Stored data:
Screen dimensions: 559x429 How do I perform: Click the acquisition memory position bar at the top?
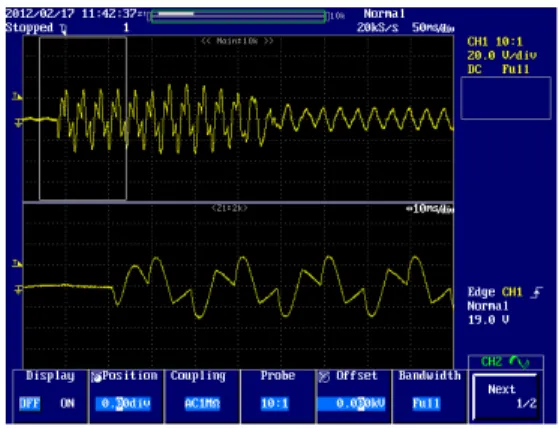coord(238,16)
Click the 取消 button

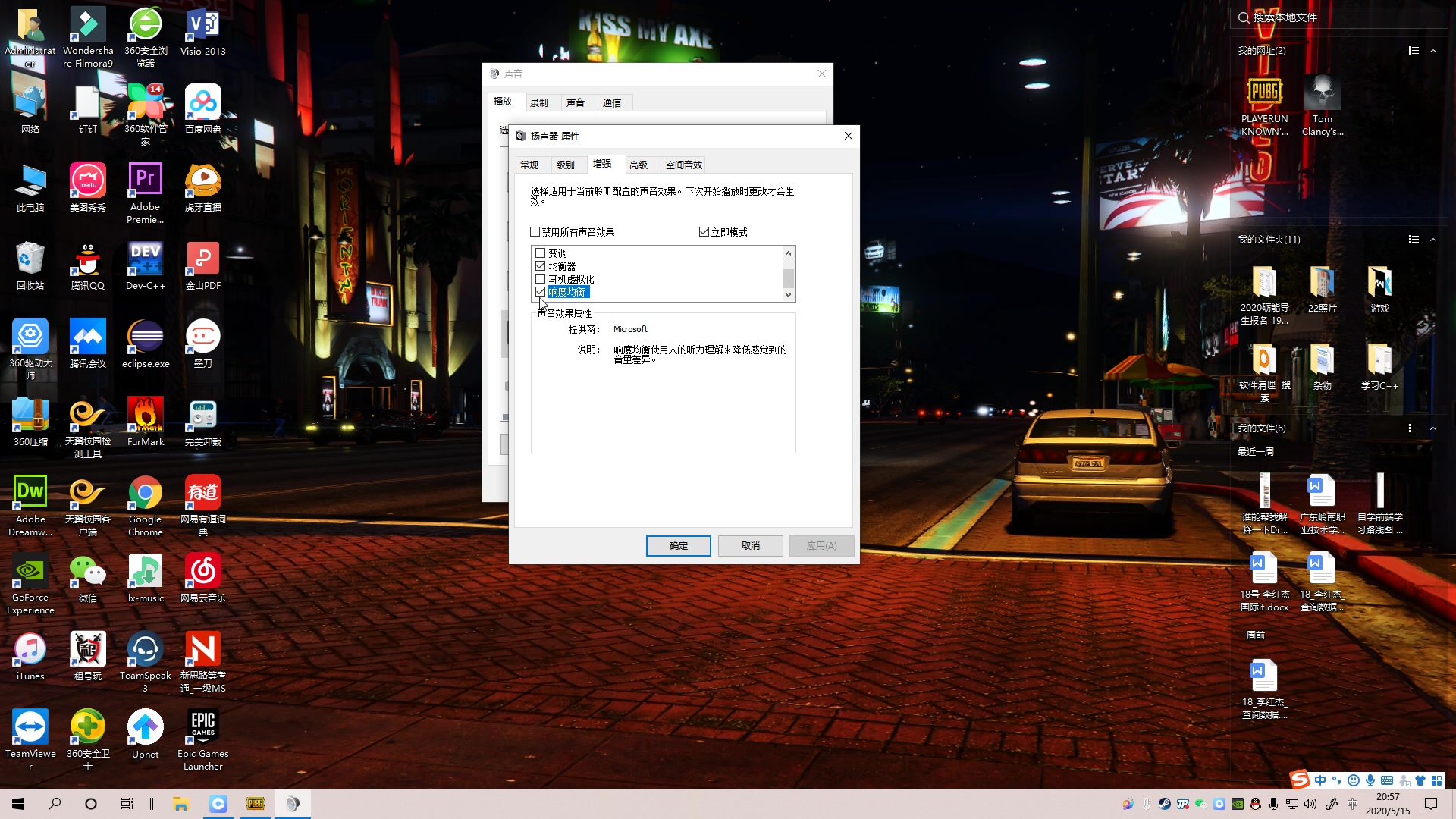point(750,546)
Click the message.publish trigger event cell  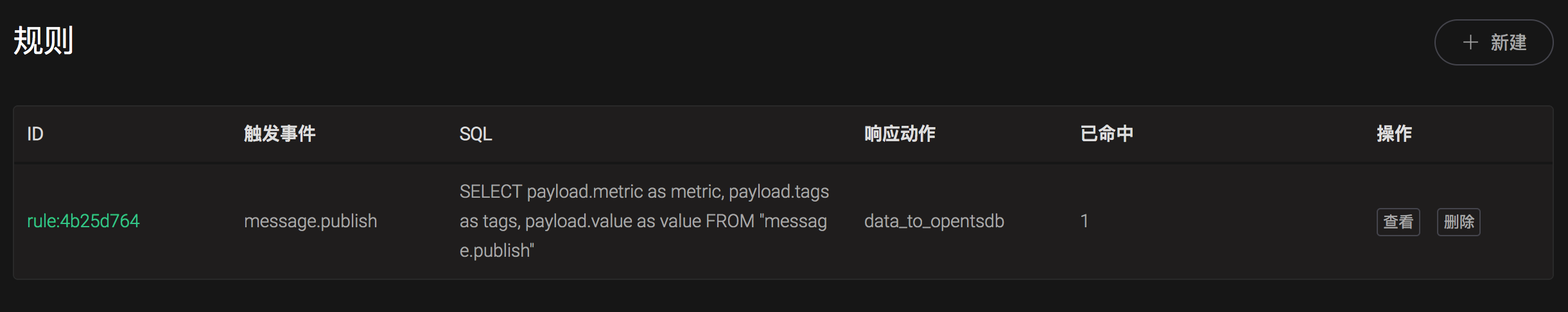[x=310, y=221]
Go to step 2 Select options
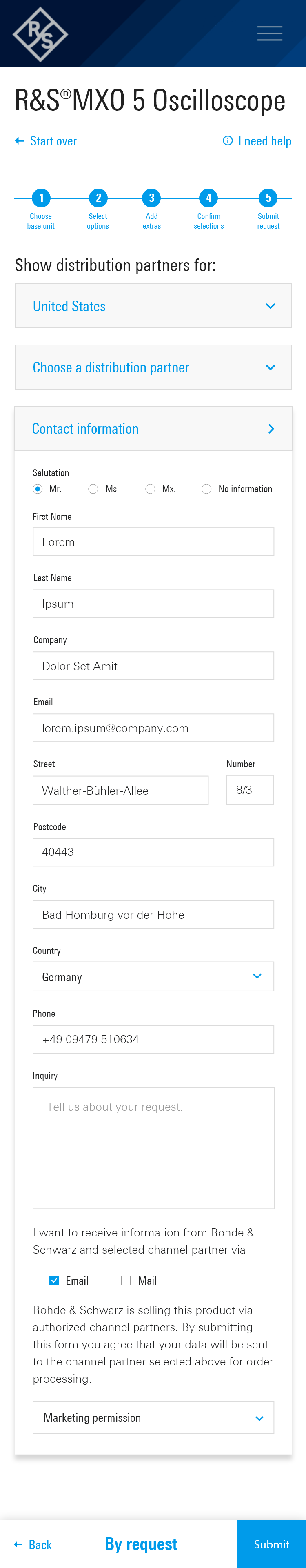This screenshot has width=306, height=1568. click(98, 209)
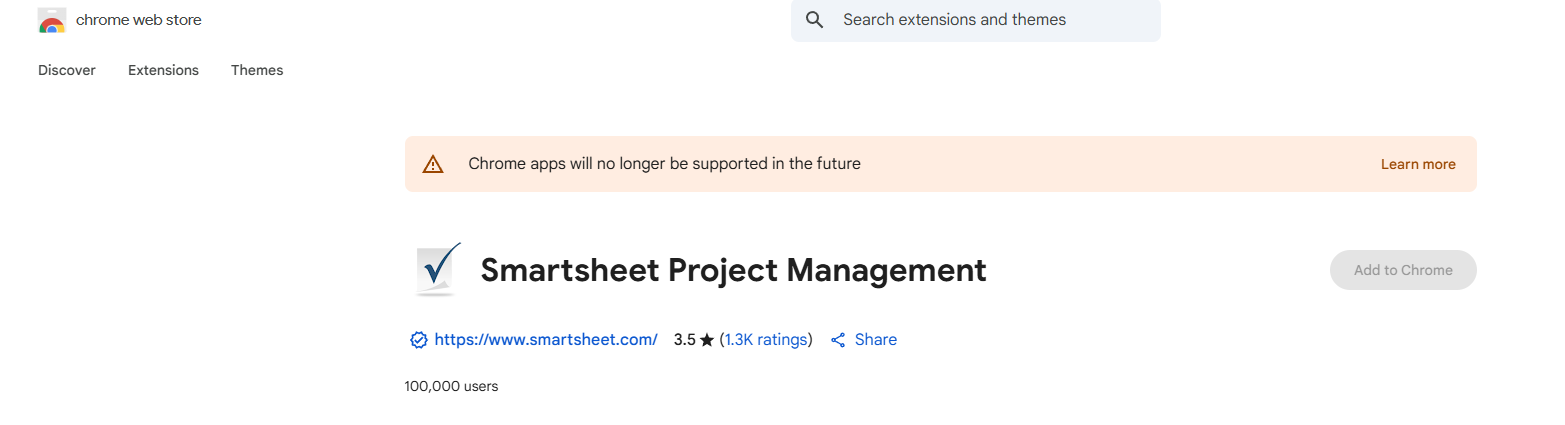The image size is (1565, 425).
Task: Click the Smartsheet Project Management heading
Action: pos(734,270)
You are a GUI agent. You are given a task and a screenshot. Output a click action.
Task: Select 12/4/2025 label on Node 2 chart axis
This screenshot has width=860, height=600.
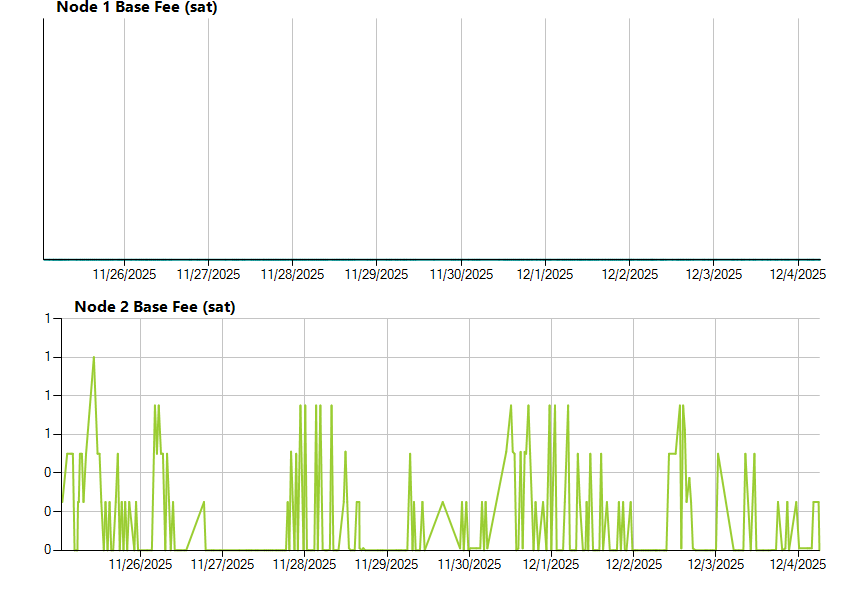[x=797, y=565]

> [PROBLEM]: Arrange the lines of the items as a numbered list, starting at the line that contains "You are a GUI" and ending at the last line of the items, skipping any blank lines and leaving out the pictures.

> [TASK RESULT]:
1. You are a GUI agent. You are given a task and a screenshot. Output a click action.
2. Task: Select 12/4/2025 label on Node 2 chart axis
3. This screenshot has width=860, height=600.
4. [x=797, y=565]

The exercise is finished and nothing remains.